PD Editorial: Terror trial
Prosecuting 9/11 case in federal court respects U.S. traditions
Last Modified: Thursday, November 19, 2009 at 6:54 p.m.
Attorney General Eric Holder’s announcement that five suspected 9/11 plotters will be tried in a civilian court came eight years to the day after President George W. Bush signed an order creating military commissions and allowing unlimited detention without charges.
However, the Nov. 13 announcement didn’t mark a complete reversal of Bush’s policy. Instead, the Obama administration appears to be drawing distinctions between civilian and military targets and domestic and foreign attacks.
Khalid Sheikh Mohammed and his four co-defendants are accused of orchestrating the deaths of nearly 2,900 people, most of them civilians, in suicide hijackings that ended at the World Trade Center in New York, the Pentagon and in a field in Pennsylvania on Sept. 11, 2001.
Holder named five other detainees at Guantanamo Bay who will be tried before military commissions, including a suspect in the bombing of the U.S. destroyer Cole that killed 17 sailors in 2000 in Yemen. The other four detainees also were involved in attacks on overseas military targets, the attorney general said.
By entrusting the 9/11 case to a civilian court, the administration reinforces a U.S. tradition of respecting the rule of law. It also chooses a venue that is recognized and respected by most of the world. And, after six years of litigation and debate over the legitimacy of military tribunals, it brings justice closer for the victims and their families — many of whom wanted the case tried in U.S. District Court.
Questions about security, decorum and even the prospect of acquittal were raised following Holder’s announcement and dominated a Senate committee hearing on Wednesday. At least some of the questions appear to be be based as much in partisan maneuvers as genuine reservations.
Former New York Mayor Rudy Giuliani, for example, used TV appearances to warn that holding the trial a few blocks from Ground Zero would again make the city a target for terror. Yet three years ago Giuliani had nothing but praise for the justice system that allowed 9/11 suspect Zacarias Moussaoui to be tried and convicted in a civilian court in Virginia, a short distance from the Pentagon.

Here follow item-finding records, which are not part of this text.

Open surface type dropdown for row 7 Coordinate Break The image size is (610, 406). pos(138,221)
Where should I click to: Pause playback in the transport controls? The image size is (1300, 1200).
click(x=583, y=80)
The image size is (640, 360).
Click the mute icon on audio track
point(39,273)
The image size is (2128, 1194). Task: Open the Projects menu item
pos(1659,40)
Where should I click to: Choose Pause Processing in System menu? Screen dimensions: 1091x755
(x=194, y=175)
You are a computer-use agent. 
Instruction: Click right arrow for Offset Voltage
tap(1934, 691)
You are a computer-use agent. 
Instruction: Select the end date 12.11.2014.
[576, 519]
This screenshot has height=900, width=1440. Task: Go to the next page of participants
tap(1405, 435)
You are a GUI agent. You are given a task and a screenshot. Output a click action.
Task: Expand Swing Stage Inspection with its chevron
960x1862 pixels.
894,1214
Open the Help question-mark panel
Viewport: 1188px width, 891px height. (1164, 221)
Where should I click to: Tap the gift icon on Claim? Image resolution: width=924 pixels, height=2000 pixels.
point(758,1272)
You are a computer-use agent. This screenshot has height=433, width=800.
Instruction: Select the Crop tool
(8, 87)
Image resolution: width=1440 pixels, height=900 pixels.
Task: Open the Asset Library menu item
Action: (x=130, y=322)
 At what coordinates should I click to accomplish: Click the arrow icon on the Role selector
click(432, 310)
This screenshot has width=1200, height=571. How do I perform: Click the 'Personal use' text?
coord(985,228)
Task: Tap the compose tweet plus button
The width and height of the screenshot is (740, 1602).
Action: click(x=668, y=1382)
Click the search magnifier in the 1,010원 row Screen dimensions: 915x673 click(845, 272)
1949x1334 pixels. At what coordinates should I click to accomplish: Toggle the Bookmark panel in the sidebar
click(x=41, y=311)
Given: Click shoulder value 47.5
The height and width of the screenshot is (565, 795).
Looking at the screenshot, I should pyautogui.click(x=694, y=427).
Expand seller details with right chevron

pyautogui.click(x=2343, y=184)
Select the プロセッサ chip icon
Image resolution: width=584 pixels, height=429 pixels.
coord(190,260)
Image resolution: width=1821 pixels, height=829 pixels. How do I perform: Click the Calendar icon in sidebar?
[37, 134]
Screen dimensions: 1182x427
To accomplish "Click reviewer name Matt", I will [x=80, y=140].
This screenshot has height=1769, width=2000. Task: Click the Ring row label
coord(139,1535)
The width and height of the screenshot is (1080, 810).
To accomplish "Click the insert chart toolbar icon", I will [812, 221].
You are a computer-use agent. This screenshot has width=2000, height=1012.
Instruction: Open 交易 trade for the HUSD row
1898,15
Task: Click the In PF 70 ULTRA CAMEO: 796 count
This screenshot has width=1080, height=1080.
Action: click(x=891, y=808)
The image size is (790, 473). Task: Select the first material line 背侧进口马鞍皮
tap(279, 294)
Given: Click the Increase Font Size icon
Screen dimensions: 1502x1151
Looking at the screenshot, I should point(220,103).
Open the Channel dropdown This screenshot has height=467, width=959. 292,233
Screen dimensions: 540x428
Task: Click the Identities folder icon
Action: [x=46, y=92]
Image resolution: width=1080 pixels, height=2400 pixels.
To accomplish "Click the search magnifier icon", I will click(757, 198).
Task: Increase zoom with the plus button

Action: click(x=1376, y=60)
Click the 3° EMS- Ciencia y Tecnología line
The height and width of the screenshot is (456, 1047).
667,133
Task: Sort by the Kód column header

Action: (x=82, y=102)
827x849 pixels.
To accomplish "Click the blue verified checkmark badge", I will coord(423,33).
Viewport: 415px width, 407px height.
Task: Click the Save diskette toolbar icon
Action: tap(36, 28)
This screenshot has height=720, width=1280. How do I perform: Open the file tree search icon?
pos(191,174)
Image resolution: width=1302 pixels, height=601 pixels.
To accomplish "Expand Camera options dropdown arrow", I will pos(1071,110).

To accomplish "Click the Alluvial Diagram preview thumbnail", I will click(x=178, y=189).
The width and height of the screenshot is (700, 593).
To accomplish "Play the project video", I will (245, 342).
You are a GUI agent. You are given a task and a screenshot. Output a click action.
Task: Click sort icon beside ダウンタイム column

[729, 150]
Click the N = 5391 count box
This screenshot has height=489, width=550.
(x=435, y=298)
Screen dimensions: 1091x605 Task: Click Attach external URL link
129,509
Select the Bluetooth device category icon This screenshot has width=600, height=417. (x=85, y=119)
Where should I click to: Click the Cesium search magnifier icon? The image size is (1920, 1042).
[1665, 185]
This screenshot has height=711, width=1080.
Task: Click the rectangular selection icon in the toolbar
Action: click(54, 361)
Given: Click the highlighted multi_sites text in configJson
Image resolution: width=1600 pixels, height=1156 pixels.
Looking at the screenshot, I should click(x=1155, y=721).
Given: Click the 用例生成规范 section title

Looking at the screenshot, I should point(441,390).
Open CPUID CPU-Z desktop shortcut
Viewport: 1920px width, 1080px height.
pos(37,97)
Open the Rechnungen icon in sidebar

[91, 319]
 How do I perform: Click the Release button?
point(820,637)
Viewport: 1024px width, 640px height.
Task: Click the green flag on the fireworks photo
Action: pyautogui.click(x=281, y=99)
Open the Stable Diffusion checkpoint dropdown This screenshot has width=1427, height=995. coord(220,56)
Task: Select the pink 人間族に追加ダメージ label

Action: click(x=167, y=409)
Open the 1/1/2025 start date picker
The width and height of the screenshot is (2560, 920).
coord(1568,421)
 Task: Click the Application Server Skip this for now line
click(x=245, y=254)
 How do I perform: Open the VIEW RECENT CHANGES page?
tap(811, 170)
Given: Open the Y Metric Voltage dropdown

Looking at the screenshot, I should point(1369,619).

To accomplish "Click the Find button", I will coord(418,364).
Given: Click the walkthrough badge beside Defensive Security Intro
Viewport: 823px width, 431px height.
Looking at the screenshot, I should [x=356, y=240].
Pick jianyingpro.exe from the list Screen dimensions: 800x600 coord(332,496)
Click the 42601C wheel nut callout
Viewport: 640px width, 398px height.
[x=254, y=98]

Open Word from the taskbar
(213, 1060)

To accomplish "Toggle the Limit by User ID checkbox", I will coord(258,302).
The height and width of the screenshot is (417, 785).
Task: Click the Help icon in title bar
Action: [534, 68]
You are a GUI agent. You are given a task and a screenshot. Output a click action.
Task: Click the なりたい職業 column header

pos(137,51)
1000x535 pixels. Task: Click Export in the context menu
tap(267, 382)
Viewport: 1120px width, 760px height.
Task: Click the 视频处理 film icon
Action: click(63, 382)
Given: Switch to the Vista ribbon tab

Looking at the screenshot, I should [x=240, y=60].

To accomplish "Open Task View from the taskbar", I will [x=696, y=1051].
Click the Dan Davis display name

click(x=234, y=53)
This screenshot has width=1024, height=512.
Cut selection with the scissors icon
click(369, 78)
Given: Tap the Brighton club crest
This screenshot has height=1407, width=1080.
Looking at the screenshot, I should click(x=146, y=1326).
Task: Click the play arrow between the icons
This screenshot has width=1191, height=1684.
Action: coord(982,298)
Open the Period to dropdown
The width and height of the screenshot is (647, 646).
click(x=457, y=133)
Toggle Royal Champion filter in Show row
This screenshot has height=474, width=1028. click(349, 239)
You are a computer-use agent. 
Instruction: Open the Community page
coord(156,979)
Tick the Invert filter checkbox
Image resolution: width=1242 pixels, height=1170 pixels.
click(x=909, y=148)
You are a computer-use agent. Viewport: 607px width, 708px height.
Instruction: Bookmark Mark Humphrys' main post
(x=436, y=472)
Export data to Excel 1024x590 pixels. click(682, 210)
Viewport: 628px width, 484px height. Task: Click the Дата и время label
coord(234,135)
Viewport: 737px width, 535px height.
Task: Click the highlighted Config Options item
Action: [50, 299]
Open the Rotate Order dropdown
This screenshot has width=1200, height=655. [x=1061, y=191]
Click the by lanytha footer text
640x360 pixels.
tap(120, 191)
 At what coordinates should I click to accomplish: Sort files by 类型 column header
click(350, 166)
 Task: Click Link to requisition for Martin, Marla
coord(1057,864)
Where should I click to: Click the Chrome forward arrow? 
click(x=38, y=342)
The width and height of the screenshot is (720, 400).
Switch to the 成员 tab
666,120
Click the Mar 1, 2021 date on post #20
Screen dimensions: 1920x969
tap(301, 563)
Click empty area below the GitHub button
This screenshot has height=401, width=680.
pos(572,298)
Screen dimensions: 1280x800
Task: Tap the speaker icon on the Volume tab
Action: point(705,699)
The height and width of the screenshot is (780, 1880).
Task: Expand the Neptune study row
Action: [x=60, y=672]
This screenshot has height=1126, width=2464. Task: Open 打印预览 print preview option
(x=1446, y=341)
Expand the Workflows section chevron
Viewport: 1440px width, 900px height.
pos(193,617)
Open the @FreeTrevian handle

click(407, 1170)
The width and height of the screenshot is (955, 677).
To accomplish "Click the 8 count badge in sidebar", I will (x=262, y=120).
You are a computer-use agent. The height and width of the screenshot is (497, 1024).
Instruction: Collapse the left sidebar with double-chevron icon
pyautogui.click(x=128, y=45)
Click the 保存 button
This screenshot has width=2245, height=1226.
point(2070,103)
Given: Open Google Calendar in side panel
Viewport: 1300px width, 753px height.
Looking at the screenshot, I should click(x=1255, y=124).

Federal courts have capably handled scores of high-profile cases, including the terrorist bombings of the Oklahoma City federal building in 1995 and New York’s World Trade Center in 1993, without compromising national security or the rule of law.
By one senator’s count, 347 people serving time in federal prison have been convicted of terror-related charges in civilian courts in the United States. There’s every reason to believe that the 9/11 defendants will be joining them.